*** Opening PAGE EXCERPT ***

Given Book of Hate’s status as a nails-hard stemming line, Findlay returned in 2018 with the Forged Denim for a trial by fire. “I can do the splits in these jeans,” she said. “So on the route I had complete freedom to stem, and whenever I put my hip or bum on the rock, it stuck.”
Findlay cruised Book of Hate with the Forged Denim Pants, and now uses the jeans when climbing trad, sport and bouldering. “They are the first climbing jean I’ve seen that really allows freedom to move,” she said. “I use my flexibility a lot while climbing, so I need a really stretchy pant. [In the Forged Denim Pant] you are wearing a more durable fabric that protects your skin from abrasion, yet you can still stretch as much as you want.”
It’s evident that the Forged Pant provides unprecedented stretch potential for a denim climbing pant, but it’s durability is equally impressive. Testing has shown it’s five to ten times more abrasion resistant than all-cotton denim of the same weight, “We’ve had the Forged Denim in field testing for over a year and a half,” noted Hirsch, “and haven’t seen any tearing of the fabric through hard use from athletes or BD employees. Not a single tear! We are waiting to see who can tear it first.”
In the vein of their “Apparel as Equipment” tenant, Black Diamond also went to great lengths to ensure that the Forged Denim Pants were a functional piece of equipment as much as a clothing item. “Everything was chosen to make sure the pants were harness compatible and had climbing specific features, like low profile hardware, optimal pocket placement, and a brush pocket,” said Hirsch. The pants also feature a 3-piece waistband, to prevent stretching over time, and traditional 5-pocket style. This means two pockets front, two back, and then that tiny pocket inside the right front pocket that nobody uses. What is that pocket even for? A pocket watch? A GameBoy cartridge? A dime bag of weed? What are you supposed to carry there? No, seriously. If you know, tell me in the comments.

*** Closing PAGE EXCERPT ***
*** Opening DATASET EXCERPTS ***

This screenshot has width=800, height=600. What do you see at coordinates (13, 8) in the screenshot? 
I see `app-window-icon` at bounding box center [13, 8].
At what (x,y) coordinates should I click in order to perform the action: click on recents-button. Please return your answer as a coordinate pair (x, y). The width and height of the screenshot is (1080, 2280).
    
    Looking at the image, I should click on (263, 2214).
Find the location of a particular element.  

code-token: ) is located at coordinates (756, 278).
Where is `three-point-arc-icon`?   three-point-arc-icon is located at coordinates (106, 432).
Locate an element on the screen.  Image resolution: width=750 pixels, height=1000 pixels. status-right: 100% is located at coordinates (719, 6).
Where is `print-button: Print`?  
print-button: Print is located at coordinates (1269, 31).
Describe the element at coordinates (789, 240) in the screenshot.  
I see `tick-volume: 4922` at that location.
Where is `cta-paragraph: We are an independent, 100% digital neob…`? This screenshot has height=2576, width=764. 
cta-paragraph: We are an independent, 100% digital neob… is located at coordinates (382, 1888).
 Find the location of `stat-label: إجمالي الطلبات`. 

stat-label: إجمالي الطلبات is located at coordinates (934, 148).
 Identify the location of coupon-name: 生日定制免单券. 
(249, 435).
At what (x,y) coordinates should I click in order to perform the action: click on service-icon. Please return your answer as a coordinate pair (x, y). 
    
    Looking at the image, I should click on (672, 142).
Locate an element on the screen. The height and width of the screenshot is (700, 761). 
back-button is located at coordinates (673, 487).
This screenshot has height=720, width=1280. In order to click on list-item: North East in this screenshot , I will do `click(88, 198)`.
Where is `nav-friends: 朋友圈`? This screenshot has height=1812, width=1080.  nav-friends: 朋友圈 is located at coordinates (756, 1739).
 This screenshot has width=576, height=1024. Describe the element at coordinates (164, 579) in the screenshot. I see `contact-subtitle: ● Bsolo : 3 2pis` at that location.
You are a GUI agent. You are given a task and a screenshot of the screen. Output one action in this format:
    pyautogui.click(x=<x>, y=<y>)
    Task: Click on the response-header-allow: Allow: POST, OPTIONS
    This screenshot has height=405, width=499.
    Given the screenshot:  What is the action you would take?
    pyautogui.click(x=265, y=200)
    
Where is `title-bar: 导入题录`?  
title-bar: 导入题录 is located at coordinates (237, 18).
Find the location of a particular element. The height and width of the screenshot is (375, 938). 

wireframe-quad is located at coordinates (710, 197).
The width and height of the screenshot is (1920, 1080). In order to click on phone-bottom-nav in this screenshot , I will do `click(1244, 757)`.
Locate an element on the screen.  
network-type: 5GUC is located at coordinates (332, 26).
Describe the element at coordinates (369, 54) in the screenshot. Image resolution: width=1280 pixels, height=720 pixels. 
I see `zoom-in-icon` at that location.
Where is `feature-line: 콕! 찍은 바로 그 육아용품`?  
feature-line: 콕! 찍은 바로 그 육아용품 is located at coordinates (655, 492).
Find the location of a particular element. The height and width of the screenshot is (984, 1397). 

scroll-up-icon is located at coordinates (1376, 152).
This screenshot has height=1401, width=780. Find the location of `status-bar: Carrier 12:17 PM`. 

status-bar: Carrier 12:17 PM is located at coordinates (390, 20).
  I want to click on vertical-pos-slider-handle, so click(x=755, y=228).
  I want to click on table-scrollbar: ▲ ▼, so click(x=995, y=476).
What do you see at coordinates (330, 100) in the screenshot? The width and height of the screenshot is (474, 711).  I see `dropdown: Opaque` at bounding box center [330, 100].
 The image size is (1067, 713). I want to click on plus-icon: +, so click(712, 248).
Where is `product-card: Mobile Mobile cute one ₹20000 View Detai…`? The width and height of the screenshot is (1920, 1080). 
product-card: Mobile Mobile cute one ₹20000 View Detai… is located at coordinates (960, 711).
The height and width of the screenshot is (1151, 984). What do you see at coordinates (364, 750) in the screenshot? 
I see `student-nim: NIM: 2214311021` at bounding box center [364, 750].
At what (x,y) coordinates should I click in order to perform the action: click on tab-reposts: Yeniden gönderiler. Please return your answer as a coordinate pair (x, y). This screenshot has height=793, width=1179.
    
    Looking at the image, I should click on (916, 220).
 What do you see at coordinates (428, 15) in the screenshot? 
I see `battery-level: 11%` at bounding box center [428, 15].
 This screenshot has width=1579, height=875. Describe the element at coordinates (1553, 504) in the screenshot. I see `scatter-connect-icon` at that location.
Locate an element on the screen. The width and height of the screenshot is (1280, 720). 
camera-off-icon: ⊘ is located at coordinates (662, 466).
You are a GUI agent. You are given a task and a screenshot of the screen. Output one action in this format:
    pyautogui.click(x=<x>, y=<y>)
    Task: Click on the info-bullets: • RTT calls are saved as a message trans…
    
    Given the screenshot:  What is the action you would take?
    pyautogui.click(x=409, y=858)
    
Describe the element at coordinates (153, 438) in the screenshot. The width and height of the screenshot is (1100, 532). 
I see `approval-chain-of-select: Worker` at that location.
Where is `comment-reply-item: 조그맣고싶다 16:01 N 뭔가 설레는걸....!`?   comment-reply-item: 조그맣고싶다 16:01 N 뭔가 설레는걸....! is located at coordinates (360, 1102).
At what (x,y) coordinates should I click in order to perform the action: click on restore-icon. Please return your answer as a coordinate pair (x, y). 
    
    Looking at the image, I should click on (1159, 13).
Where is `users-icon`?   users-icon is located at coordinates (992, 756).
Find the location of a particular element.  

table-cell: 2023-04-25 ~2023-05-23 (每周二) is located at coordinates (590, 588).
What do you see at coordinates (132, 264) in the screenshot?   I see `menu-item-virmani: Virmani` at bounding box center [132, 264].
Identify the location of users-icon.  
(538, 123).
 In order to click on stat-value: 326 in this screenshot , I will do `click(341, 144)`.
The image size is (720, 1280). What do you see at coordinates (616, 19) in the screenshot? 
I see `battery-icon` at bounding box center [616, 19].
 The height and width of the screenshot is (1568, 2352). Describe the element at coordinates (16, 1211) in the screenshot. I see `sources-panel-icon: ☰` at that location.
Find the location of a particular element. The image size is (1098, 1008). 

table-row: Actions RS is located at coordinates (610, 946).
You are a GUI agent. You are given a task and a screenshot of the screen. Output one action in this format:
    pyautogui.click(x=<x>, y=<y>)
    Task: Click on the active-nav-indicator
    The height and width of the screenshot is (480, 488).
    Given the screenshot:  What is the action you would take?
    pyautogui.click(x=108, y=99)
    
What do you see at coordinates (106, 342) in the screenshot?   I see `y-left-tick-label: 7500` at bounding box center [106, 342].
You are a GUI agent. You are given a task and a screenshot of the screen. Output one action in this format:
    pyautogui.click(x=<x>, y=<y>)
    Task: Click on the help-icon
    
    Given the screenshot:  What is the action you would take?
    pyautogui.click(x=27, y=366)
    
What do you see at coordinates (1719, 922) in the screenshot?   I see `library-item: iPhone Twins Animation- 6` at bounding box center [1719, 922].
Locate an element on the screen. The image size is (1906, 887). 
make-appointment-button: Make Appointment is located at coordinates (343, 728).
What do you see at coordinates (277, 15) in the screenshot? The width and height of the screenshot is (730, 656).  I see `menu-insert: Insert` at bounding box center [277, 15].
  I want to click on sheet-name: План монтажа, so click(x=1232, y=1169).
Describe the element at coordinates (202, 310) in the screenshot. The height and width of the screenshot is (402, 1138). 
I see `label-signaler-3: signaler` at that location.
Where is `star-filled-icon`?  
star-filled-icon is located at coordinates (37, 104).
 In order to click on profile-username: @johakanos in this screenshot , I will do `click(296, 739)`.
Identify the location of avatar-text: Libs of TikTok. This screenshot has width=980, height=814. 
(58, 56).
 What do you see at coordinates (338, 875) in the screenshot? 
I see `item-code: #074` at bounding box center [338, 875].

*** Closing DATASET EXCERPTS ***

◆ **ASSIGNED TASK A**
Summarize the passage on the denim climbing pants in two sentences.
◆ **ASSIGNED TASK B**
Write out the passage on the denim climbing pants again, beginning at the words "In the vein" and stopping after "in the comments.". Switch "harness compatible" for "gear compatible".

◆ **YOUR RESPONSE A**
Findlay found the Forged Denim Pants stretchy enough to stem freely on Book of Hate, and she now wears them for trad, sport and bouldering. Testing showed the fabric to be five to ten times more abrasion resistant than all-cotton denim of the same weight, and Black Diamond gave the pants climbing features such as harness compatibility, low profile hardware and a brush pocket.

◆ **YOUR RESPONSE B**
In the vein of their “Apparel as Equipment” tenant, Black Diamond also went to great lengths to ensure that the Forged Denim Pants were a functional piece of equipment as much as a clothing item. “Everything was chosen to make sure the pants were gear compatible and had climbing specific features, like low profile hardware, optimal pocket placement, and a brush pocket,” said Hirsch. The pants also feature a 3-piece waistband, to prevent stretching over time, and traditional 5-pocket style. This means two pockets front, two back, and then that tiny pocket inside the right front pocket that nobody uses. What is that pocket even for? A pocket watch? A GameBoy cartridge? A dime bag of weed? What are you supposed to carry there? No, seriously. If you know, tell me in the comments.